# What to do:
Given the listing below, write out exactly the lines starting with the line that has "The height and width of the screenshot is (360, 600)." and going on through the line that has "Select the person", both kept.

# Listed entries:

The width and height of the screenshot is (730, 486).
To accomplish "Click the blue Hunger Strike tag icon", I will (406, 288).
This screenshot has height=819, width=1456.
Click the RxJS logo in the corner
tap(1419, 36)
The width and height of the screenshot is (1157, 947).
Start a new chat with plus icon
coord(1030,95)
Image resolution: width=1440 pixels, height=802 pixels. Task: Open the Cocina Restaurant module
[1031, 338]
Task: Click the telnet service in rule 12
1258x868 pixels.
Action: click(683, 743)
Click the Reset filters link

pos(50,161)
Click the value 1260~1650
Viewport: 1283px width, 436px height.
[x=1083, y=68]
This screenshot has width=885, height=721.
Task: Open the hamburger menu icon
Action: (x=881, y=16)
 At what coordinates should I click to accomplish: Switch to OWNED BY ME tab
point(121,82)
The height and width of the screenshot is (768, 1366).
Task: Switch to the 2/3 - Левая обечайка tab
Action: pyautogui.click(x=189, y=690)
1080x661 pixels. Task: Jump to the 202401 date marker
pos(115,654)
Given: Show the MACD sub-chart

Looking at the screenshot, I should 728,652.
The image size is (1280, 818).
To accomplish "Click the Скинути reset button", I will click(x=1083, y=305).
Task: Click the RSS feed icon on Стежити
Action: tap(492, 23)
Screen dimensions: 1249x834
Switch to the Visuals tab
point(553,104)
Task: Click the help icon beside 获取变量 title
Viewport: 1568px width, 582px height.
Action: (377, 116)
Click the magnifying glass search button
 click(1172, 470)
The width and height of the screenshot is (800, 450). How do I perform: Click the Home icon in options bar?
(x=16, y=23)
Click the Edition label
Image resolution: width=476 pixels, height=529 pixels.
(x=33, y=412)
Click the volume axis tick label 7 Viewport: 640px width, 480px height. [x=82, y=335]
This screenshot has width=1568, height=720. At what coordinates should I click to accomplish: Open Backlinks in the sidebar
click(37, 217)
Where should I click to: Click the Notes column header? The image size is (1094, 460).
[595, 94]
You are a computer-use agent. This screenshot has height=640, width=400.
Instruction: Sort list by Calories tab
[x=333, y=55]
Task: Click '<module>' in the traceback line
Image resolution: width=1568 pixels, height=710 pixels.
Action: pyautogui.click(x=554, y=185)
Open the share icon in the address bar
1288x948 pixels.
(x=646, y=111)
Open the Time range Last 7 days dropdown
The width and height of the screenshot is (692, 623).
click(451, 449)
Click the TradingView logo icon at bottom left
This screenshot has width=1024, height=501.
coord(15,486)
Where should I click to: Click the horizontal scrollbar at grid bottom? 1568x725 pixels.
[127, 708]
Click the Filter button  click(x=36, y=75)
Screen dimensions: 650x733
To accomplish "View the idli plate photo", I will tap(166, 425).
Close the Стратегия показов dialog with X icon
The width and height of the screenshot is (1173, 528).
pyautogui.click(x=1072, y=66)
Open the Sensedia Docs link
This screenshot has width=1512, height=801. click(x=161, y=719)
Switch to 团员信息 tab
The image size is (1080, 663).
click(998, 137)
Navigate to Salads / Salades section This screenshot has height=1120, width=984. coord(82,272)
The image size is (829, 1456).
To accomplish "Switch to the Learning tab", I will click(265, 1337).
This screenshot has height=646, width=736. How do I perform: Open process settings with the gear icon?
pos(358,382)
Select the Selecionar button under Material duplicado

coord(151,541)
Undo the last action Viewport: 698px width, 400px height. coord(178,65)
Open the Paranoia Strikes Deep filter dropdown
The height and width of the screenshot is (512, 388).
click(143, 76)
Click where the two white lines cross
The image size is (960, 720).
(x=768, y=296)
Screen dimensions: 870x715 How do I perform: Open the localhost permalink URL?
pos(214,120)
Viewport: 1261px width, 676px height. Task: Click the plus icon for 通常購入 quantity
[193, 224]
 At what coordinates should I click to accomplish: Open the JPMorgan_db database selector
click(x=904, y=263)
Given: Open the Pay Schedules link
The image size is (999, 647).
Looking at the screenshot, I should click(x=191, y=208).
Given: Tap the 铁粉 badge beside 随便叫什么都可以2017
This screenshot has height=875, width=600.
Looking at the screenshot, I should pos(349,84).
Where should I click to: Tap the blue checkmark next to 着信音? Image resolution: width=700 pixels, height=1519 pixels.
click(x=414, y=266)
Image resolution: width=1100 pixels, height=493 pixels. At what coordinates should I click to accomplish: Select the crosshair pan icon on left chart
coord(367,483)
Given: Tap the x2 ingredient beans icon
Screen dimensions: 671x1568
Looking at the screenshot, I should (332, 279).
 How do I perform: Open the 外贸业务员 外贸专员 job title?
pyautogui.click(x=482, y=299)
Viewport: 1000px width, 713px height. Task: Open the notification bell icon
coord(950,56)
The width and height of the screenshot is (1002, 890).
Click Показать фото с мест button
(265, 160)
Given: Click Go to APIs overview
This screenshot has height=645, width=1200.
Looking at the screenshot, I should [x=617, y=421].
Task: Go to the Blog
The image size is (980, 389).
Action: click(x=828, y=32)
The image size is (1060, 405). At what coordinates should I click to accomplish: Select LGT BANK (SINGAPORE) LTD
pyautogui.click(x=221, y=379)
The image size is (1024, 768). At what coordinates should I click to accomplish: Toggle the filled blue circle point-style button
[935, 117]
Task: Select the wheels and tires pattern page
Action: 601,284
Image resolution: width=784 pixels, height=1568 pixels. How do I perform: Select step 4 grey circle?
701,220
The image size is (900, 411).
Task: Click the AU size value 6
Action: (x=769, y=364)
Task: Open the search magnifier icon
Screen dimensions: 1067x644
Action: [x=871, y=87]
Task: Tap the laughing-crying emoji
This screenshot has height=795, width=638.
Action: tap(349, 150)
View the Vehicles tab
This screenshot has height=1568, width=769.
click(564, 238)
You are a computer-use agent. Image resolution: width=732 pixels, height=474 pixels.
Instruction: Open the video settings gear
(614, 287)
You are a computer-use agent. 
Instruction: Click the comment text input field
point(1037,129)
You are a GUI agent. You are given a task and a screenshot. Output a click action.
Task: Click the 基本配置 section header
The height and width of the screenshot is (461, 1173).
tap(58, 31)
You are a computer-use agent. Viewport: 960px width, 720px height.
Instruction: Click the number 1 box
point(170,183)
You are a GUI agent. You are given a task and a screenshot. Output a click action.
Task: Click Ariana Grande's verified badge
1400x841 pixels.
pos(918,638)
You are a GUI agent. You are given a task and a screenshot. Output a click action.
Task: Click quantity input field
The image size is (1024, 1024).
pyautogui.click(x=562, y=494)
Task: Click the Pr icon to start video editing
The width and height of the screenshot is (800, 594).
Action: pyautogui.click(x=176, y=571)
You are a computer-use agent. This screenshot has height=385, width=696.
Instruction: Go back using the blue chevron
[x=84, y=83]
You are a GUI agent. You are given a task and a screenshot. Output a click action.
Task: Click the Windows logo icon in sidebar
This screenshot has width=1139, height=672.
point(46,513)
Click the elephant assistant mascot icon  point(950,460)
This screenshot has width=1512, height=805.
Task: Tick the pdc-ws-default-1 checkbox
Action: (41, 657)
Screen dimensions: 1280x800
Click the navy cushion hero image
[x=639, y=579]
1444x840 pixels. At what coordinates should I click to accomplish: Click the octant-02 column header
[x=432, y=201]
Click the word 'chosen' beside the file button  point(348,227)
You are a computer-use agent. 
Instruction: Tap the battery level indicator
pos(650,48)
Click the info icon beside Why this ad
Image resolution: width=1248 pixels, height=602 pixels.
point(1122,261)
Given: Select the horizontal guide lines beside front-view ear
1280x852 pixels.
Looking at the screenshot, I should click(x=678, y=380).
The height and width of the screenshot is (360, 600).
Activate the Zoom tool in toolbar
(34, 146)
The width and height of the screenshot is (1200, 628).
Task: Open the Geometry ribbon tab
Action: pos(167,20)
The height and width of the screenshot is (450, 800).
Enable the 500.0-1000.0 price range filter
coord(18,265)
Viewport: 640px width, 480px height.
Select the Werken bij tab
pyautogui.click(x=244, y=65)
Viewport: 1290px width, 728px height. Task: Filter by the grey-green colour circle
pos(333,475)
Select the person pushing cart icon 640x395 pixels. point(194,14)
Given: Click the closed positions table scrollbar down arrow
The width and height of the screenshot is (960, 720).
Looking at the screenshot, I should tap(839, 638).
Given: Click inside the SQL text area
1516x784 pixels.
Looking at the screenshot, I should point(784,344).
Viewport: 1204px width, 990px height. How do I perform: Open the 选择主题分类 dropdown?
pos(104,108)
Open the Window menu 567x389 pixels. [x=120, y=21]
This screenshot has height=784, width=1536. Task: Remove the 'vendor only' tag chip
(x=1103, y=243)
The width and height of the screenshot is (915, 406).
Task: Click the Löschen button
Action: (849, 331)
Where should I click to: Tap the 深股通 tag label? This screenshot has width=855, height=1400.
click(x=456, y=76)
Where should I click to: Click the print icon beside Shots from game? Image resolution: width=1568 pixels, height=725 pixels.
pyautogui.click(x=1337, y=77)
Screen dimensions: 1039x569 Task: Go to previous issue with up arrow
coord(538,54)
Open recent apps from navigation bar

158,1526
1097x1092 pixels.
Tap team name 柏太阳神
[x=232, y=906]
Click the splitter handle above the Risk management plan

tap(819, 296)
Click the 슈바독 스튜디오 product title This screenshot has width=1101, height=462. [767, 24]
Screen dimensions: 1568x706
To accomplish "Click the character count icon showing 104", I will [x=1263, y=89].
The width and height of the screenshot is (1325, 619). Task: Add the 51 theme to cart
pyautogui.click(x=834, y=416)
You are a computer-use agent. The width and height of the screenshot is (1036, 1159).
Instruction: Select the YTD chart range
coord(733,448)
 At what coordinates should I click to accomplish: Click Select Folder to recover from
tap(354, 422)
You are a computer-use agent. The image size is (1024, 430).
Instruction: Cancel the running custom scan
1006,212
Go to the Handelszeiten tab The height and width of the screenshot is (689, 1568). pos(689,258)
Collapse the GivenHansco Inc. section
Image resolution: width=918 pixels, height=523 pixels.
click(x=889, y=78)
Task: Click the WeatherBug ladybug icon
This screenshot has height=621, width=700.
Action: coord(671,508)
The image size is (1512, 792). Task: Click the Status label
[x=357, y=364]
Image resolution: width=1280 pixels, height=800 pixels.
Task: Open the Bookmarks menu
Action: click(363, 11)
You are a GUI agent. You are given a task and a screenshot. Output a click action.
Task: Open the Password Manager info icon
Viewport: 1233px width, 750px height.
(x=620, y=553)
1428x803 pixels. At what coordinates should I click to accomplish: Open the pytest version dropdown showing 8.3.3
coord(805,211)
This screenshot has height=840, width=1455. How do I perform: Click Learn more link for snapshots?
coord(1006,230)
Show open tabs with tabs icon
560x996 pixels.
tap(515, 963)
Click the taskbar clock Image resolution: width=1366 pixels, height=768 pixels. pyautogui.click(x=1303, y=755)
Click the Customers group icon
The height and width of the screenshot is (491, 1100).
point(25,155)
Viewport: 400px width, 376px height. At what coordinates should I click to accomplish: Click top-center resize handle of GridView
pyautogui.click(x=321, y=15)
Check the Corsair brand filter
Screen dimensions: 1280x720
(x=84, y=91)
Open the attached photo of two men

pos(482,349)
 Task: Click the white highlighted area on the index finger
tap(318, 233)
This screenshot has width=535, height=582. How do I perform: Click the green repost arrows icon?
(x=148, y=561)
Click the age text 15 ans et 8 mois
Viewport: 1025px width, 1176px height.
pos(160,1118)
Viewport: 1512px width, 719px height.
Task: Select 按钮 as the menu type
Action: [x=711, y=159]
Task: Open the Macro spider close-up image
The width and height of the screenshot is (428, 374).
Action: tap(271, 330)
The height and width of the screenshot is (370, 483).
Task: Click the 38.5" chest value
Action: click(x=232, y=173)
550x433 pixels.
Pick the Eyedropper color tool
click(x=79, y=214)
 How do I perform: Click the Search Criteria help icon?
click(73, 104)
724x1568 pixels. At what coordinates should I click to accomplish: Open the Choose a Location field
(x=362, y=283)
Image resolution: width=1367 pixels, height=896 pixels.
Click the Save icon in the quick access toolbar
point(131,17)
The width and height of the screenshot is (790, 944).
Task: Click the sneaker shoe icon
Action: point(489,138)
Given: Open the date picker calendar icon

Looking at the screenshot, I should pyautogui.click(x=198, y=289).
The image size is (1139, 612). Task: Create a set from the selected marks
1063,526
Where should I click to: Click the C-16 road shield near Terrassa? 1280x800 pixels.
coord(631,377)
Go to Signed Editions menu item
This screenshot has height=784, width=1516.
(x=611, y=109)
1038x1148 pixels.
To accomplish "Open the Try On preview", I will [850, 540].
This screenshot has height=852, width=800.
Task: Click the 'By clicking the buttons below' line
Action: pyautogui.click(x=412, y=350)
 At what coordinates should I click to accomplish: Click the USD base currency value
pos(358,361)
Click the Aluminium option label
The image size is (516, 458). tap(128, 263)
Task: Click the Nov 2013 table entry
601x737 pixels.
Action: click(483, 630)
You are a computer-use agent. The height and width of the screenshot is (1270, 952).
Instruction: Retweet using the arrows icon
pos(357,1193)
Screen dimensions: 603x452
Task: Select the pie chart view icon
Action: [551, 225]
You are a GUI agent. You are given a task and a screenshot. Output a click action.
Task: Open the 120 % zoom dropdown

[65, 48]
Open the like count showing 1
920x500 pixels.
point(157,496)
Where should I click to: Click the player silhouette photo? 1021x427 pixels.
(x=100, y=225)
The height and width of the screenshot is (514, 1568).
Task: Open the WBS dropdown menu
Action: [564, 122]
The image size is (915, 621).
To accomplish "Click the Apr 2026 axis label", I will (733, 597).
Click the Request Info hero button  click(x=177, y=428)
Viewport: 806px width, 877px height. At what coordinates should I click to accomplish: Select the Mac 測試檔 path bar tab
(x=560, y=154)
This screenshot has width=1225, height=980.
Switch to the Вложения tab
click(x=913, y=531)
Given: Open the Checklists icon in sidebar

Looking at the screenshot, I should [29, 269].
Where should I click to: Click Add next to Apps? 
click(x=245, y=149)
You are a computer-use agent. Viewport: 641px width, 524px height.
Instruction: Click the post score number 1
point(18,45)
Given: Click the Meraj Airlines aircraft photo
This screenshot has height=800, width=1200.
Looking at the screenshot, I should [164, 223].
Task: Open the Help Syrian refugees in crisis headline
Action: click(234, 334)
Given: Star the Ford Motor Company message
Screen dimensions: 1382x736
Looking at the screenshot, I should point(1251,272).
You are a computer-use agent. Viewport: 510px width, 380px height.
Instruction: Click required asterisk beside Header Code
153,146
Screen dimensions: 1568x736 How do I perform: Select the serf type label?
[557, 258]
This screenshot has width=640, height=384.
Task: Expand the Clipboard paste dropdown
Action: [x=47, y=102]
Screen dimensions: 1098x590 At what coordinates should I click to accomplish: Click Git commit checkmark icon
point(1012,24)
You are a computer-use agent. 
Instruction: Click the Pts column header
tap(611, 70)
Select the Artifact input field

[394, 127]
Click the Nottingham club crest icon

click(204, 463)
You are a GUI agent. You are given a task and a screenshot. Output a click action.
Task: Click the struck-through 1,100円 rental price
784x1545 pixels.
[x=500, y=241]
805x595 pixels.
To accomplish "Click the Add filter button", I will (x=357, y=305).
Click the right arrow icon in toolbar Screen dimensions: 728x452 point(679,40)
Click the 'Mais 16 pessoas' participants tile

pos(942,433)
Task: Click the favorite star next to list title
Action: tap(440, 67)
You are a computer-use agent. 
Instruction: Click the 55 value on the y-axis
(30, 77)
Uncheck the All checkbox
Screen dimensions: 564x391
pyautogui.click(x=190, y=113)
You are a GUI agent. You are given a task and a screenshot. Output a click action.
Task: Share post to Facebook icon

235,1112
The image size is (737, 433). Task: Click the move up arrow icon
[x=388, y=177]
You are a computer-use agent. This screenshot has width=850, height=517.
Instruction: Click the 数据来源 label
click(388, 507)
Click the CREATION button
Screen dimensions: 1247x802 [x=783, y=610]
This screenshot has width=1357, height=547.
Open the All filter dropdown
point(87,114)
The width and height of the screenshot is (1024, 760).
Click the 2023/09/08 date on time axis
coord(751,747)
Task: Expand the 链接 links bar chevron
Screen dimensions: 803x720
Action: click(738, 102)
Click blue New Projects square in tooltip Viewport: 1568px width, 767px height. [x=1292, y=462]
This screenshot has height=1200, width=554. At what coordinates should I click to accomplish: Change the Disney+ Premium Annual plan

# Response to this exercise:
The height and width of the screenshot is (360, 600).
Activate the Zoom tool in toolbar
(34, 146)
The width and height of the screenshot is (1200, 628).
Task: Open the Geometry ribbon tab
Action: pos(167,20)
The height and width of the screenshot is (450, 800).
Enable the 500.0-1000.0 price range filter
coord(18,265)
Viewport: 640px width, 480px height.
Select the Werken bij tab
pyautogui.click(x=244, y=65)
Viewport: 1290px width, 728px height. Task: Filter by the grey-green colour circle
pos(333,475)
Select the person pushing cart icon 640x395 pixels. point(194,14)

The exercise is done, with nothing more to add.